DATA FOR ANALYSIS Start Marker

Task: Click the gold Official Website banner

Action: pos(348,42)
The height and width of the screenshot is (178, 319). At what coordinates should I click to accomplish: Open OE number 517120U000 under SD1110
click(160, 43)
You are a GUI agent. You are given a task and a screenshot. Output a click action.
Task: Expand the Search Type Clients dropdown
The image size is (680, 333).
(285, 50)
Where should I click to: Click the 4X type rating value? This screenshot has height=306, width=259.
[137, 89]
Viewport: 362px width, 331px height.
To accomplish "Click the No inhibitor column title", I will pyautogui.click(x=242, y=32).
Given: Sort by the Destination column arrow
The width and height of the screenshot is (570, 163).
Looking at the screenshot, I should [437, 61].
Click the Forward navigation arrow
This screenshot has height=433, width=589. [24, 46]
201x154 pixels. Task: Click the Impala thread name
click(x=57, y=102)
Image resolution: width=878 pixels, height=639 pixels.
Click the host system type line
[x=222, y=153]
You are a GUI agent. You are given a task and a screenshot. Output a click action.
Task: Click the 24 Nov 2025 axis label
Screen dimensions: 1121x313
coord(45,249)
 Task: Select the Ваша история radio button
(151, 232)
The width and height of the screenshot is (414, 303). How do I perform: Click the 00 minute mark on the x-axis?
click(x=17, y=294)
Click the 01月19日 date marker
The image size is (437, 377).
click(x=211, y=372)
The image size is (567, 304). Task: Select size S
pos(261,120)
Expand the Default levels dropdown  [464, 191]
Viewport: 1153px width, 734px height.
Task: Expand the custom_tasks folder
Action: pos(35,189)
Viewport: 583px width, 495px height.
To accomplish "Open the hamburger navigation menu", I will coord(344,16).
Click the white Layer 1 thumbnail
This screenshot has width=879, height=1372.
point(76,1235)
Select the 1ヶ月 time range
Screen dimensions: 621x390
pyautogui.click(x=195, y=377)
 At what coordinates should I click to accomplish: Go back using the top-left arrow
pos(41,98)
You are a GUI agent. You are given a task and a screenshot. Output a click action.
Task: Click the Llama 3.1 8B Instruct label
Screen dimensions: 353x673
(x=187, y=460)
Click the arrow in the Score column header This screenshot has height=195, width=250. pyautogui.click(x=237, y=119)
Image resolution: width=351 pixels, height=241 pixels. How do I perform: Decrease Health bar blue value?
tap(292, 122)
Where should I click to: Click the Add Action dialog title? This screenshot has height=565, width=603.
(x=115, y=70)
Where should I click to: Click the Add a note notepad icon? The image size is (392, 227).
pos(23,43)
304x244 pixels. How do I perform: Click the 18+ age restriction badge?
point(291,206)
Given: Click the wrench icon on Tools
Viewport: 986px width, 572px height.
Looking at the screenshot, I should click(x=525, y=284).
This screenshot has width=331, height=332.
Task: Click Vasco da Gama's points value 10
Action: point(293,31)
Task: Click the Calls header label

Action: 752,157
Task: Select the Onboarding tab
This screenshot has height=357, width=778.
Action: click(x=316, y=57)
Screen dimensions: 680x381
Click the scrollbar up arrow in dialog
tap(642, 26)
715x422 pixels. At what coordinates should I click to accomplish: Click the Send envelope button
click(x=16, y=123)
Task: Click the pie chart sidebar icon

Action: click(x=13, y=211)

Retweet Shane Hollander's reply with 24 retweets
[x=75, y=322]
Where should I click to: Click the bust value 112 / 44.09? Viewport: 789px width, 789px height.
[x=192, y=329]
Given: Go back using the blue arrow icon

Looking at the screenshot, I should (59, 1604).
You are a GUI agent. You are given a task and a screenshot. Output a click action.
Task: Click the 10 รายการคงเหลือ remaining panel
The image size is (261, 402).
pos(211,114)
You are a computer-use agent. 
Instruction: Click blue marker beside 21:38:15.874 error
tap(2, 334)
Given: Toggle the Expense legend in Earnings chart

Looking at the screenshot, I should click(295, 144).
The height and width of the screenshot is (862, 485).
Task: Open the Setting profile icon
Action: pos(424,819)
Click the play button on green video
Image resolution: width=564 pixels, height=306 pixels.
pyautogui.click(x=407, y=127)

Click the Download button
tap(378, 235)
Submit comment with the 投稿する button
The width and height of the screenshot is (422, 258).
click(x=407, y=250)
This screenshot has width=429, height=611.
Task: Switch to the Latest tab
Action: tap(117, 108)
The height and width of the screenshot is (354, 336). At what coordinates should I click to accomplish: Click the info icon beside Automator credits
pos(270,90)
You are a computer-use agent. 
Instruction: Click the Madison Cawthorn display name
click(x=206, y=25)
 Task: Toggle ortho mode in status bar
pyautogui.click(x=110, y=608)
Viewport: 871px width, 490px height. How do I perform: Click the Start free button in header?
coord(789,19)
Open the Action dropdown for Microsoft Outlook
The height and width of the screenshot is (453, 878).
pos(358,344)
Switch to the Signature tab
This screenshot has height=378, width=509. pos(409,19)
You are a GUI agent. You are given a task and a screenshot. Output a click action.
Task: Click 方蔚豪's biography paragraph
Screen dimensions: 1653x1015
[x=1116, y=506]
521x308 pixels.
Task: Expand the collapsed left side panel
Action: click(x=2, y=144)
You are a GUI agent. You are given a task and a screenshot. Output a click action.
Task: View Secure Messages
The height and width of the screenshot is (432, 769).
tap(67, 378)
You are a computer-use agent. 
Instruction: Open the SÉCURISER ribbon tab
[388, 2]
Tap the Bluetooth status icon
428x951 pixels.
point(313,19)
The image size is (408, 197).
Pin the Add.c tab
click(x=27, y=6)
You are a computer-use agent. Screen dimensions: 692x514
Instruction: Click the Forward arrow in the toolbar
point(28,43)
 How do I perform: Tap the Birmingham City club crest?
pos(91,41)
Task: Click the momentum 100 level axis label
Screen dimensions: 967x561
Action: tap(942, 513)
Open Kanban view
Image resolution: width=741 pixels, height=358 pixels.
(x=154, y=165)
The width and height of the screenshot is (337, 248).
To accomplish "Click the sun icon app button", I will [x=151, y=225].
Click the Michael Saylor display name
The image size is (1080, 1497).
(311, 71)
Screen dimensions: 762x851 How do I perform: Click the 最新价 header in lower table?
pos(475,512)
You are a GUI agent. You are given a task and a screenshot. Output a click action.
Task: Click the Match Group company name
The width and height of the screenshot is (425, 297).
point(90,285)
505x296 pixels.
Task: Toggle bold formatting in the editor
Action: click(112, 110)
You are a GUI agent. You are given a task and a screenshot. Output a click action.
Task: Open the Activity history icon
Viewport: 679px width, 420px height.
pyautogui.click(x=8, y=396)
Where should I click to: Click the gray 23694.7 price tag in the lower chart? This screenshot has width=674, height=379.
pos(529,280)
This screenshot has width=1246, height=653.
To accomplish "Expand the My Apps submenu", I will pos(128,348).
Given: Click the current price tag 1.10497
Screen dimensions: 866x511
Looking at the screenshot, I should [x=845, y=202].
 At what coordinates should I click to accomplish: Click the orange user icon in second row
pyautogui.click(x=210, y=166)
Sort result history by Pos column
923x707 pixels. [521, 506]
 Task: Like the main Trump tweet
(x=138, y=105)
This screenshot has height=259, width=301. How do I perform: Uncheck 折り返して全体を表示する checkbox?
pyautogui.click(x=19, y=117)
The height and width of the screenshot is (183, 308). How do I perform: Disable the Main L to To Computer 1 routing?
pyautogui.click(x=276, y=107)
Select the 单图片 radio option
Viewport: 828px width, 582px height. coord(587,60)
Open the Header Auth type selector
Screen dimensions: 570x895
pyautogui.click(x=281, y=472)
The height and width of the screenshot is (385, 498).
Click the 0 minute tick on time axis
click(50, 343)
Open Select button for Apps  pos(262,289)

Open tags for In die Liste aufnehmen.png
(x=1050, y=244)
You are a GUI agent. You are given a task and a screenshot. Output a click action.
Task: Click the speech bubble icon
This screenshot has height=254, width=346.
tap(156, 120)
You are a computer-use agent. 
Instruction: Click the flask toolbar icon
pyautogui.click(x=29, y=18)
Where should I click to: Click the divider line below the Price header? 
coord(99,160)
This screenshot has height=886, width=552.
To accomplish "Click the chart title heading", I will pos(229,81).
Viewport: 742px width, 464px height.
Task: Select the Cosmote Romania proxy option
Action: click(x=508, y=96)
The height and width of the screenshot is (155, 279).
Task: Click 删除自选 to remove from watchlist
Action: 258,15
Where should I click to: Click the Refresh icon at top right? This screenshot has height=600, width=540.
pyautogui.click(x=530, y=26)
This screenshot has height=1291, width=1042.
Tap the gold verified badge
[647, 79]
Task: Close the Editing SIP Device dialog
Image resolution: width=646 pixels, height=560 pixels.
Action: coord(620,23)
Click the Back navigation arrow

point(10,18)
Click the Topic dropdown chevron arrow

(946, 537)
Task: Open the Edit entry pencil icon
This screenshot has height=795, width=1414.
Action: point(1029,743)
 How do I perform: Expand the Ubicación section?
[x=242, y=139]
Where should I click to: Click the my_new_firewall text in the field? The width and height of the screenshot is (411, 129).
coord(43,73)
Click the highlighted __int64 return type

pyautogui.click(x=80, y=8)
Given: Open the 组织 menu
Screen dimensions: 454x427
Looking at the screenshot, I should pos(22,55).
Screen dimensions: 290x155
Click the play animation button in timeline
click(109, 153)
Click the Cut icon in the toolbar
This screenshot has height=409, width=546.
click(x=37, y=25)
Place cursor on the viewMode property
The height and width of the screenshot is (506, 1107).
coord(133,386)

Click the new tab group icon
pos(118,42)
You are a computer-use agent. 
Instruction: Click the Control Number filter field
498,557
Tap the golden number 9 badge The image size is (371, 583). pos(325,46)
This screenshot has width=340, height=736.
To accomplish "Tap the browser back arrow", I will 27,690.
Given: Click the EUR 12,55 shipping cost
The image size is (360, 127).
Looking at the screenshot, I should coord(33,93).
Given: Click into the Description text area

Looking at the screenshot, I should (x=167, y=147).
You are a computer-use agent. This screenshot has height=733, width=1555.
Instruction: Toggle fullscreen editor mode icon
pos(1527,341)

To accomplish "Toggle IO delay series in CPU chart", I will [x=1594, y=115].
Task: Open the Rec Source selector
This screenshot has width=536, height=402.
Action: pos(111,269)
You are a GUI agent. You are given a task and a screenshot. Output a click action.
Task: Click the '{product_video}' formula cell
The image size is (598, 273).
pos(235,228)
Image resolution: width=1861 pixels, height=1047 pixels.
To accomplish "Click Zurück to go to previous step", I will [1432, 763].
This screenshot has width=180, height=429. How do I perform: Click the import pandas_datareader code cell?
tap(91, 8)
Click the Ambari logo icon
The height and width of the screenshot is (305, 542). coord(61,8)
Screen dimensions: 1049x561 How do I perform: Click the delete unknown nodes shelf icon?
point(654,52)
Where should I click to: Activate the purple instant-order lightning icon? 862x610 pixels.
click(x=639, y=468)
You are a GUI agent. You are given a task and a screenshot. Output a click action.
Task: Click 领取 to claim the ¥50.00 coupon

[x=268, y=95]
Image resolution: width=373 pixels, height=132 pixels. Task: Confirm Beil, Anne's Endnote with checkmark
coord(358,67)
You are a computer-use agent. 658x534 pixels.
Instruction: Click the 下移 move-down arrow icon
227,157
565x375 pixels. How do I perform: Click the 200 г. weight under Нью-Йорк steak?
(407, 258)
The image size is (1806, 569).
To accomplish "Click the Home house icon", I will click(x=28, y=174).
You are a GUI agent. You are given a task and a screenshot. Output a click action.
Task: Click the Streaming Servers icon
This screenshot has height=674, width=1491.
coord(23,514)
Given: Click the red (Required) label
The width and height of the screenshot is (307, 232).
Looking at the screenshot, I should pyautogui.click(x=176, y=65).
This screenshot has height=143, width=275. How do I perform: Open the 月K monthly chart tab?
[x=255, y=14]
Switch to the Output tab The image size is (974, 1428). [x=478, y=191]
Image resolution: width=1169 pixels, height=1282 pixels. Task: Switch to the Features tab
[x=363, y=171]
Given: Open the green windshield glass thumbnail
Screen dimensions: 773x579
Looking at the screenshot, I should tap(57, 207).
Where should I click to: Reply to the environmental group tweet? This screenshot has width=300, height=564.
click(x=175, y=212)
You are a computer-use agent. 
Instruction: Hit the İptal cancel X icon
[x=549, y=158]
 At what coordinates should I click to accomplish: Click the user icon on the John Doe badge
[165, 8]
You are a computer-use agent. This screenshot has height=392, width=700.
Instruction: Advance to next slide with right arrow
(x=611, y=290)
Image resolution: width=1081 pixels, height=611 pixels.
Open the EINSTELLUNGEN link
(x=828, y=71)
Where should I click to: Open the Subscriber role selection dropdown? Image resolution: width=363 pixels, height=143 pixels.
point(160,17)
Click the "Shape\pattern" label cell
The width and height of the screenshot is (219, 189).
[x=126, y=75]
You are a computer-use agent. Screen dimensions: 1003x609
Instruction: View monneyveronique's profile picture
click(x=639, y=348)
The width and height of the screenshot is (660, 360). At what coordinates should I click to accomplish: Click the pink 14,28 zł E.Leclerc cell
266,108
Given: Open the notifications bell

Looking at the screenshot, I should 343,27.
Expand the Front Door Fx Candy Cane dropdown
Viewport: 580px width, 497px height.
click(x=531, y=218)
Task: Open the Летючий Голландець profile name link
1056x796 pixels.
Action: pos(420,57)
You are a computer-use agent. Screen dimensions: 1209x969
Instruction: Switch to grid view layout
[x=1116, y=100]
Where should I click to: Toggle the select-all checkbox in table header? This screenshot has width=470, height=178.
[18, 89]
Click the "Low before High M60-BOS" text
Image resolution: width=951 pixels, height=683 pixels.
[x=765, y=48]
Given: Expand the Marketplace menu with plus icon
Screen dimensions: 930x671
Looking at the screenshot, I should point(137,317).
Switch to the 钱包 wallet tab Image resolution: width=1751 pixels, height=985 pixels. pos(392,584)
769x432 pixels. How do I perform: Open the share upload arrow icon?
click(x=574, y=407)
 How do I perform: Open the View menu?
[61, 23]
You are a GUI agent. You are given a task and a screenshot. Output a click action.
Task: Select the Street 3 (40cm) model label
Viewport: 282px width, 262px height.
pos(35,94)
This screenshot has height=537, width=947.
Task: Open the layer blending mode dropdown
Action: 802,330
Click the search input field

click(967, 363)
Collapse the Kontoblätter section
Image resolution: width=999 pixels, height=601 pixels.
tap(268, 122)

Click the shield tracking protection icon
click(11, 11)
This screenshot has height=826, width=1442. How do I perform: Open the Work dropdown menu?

DATA FOR ANALYSIS End Marker

## [WHAT YOU HAVE TO DO]
Beginning with the line above that contains "Pin the Add.c tab", copy each line exactly up to and including the line that contains "Task: Click the momentum 100 level axis label", and go no further.

## [RESPONSE BELOW]
Pin the Add.c tab
click(x=27, y=6)
You are a computer-use agent. Screen dimensions: 692x514
Instruction: Click the Forward arrow in the toolbar
point(28,43)
 How do I perform: Tap the Birmingham City club crest?
pos(91,41)
Task: Click the momentum 100 level axis label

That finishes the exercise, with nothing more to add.